How to tell if you’re 36 weeks pregnant…

(…other than the conventional way: the big tummy out front.)

* Your five year old asks your three year old to share her biscuit and as you prepare to intervene she snaps it in half and gives him half saying, "sure, here you are." Cue: teary pregnant lady.

* Your beloved one innocently flicks through a newspaper while talking to you and you have an inexplicable meltdown regarding your importance and priority. 

* You bend down to try on a pair of boots (new boots, woohoo!) and find that you can't. Thankfully cool Newtown shoegirl bends down and hands boots to you and directs you to a chair, ensuring a sale.

* Any quite large tattoo you may have of frolicking medieval peasants on your lower back is now a tad larger. And frolicking peasants who were in a straight line now look a little on the turps due to new hips. (Am blaming the easy icecream and all the variations – honey and roast almond tonight – I just HAVE to try out.)

* Just about everyone you meet assumes you're about to give birth any second. Because seriously, you look like you are.

* You're cleaning (a singularly unusual personal experience) and folding baby clothes.
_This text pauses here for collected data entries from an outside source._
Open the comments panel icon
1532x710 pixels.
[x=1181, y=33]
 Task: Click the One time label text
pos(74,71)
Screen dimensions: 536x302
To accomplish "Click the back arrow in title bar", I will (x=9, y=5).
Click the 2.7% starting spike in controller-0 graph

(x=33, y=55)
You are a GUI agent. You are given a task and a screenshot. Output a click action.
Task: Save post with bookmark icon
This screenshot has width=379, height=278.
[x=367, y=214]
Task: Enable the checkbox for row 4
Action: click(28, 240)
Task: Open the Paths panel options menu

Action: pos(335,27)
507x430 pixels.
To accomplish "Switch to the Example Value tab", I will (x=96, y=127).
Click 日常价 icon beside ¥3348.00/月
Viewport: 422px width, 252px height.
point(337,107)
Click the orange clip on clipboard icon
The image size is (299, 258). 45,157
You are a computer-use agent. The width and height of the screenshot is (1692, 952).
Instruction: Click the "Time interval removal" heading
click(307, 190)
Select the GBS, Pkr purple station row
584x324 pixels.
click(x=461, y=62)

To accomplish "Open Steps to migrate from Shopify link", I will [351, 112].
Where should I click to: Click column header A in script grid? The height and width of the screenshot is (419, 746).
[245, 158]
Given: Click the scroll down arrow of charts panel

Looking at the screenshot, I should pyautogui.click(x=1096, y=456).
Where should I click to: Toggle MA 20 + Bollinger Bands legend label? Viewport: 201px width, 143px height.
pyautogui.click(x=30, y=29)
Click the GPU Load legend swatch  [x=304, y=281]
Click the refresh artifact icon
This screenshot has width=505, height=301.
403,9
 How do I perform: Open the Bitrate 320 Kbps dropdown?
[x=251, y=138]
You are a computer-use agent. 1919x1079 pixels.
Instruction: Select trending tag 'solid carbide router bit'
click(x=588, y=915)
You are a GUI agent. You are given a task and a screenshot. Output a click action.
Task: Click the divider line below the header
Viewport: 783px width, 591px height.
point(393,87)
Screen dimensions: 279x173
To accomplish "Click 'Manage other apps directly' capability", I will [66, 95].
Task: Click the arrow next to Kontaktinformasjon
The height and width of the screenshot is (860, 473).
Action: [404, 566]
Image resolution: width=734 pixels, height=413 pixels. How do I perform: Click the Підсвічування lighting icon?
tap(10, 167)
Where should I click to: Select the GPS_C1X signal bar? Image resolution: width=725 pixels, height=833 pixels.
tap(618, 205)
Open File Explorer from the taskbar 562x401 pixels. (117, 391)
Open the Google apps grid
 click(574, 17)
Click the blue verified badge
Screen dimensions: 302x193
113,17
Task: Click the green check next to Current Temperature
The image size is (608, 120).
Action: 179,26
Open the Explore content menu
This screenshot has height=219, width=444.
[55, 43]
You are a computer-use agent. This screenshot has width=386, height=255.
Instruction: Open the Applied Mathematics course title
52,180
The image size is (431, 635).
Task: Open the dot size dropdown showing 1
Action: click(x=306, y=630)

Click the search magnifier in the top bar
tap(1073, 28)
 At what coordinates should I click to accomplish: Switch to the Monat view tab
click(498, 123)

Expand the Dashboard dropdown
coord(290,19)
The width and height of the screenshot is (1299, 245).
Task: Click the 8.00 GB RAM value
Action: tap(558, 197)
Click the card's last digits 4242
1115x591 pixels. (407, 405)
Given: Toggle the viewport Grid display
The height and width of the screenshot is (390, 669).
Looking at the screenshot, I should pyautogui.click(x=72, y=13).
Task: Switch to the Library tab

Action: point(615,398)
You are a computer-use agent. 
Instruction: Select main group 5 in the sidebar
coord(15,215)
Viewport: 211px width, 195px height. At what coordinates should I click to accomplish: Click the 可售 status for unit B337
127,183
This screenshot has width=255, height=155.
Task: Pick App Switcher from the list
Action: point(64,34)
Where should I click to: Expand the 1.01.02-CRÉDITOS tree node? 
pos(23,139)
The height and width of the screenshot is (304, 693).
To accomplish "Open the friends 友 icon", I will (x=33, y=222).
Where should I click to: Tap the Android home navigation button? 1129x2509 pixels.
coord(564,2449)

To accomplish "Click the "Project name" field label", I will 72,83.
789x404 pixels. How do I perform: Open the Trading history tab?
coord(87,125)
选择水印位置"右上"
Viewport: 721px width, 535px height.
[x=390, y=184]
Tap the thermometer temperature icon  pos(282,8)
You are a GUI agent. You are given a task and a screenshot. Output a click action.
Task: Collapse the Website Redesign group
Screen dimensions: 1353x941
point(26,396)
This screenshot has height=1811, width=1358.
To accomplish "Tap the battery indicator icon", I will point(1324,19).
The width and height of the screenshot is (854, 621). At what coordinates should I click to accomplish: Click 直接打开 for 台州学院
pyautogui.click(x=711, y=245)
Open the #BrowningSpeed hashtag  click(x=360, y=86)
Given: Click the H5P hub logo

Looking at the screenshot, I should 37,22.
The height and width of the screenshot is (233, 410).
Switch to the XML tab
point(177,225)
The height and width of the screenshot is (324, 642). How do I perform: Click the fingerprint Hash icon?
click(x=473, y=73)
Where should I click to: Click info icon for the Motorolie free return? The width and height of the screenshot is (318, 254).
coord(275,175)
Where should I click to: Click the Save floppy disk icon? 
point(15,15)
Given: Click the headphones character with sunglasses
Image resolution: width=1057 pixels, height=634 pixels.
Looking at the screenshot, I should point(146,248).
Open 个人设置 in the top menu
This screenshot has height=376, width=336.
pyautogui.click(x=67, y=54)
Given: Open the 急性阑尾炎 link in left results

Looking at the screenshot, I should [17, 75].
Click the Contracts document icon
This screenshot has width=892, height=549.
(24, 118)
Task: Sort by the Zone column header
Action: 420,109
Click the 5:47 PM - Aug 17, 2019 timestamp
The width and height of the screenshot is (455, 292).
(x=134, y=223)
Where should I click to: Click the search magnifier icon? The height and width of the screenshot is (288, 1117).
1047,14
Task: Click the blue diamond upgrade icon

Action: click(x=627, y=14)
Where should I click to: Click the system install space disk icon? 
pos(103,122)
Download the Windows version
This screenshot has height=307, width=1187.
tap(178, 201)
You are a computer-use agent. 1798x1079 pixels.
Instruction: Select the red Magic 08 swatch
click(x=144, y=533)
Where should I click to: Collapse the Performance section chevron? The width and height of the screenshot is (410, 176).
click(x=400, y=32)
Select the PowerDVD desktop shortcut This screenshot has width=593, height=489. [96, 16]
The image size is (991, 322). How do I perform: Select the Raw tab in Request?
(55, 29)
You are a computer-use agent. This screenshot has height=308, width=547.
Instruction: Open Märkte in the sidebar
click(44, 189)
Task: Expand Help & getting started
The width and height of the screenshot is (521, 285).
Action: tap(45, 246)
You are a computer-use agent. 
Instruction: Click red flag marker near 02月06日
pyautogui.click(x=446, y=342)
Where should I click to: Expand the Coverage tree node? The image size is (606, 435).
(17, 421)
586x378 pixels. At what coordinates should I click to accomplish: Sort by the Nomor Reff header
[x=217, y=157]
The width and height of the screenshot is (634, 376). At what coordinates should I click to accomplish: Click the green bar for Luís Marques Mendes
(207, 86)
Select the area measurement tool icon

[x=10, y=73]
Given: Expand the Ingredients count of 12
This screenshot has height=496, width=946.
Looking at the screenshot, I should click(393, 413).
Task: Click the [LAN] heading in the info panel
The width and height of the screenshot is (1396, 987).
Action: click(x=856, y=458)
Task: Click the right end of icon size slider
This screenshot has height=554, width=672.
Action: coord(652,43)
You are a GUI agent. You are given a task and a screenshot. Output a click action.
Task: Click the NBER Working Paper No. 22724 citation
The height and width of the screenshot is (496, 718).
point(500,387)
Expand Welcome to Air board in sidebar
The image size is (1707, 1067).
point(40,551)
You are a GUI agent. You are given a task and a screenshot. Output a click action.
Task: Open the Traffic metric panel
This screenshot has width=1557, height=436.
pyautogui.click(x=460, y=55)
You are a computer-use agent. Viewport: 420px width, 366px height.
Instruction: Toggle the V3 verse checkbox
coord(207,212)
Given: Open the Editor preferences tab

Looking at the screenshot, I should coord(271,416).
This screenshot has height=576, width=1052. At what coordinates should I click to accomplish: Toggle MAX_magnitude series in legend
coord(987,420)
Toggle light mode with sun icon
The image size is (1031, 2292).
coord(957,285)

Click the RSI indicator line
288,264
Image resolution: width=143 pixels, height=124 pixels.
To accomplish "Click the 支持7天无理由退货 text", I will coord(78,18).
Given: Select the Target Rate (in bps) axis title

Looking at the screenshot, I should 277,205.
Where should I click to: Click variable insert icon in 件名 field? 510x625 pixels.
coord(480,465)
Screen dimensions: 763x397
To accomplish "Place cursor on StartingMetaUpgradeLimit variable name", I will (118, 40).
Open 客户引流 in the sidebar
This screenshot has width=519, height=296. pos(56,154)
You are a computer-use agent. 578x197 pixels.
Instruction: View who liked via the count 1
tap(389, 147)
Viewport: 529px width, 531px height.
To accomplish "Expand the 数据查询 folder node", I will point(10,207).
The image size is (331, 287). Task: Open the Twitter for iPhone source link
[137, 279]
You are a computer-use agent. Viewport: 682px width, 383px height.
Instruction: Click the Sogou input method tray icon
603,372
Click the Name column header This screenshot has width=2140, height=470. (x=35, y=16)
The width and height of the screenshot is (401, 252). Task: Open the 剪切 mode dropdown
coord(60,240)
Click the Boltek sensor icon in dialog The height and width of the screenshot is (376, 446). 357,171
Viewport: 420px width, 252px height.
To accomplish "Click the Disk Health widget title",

And staring at the newborn nappies like they belong on a doll, not a baby. 

* You have a labour bag (even if all it has in it are mini Snickers and mini Bounty bars – for Adam.)

* You're talking to your neighbour and sister in law and friends in the area about the middle of the night I'm-in-labour-can-you-come-and-watch-the-kids-before-Mum-gets-here plans. 

* You are actually very excited to meet a new little person who will always be your youngest, who'll inevitably upset the applecart, who'll make us five, not four, and who you really just hope your husband doesn't name after a piece of Swedish furniture. (Did I mention that I agreed Adam could name the baby?)


7 Comments on “How to tell if you’re 36 weeks pregnant…

June 3, 2010 at 10:06 pm

I am also still available to name the baby.

Just in case you had forgotten.

How exciting!! Nearly here!!

June 4, 2010 at 9:41 am

few, i can relax now… im definately NOT pregnant then 😉

June 4, 2010 at 12:49 pm

What, you don’t think Poang Walmsley rolls off the tongue?
So excited that you are soon going to be five!

June 4, 2010 at 1:31 pm

Woah.. you are letting your other half name the baby! You are a much braver woman than I!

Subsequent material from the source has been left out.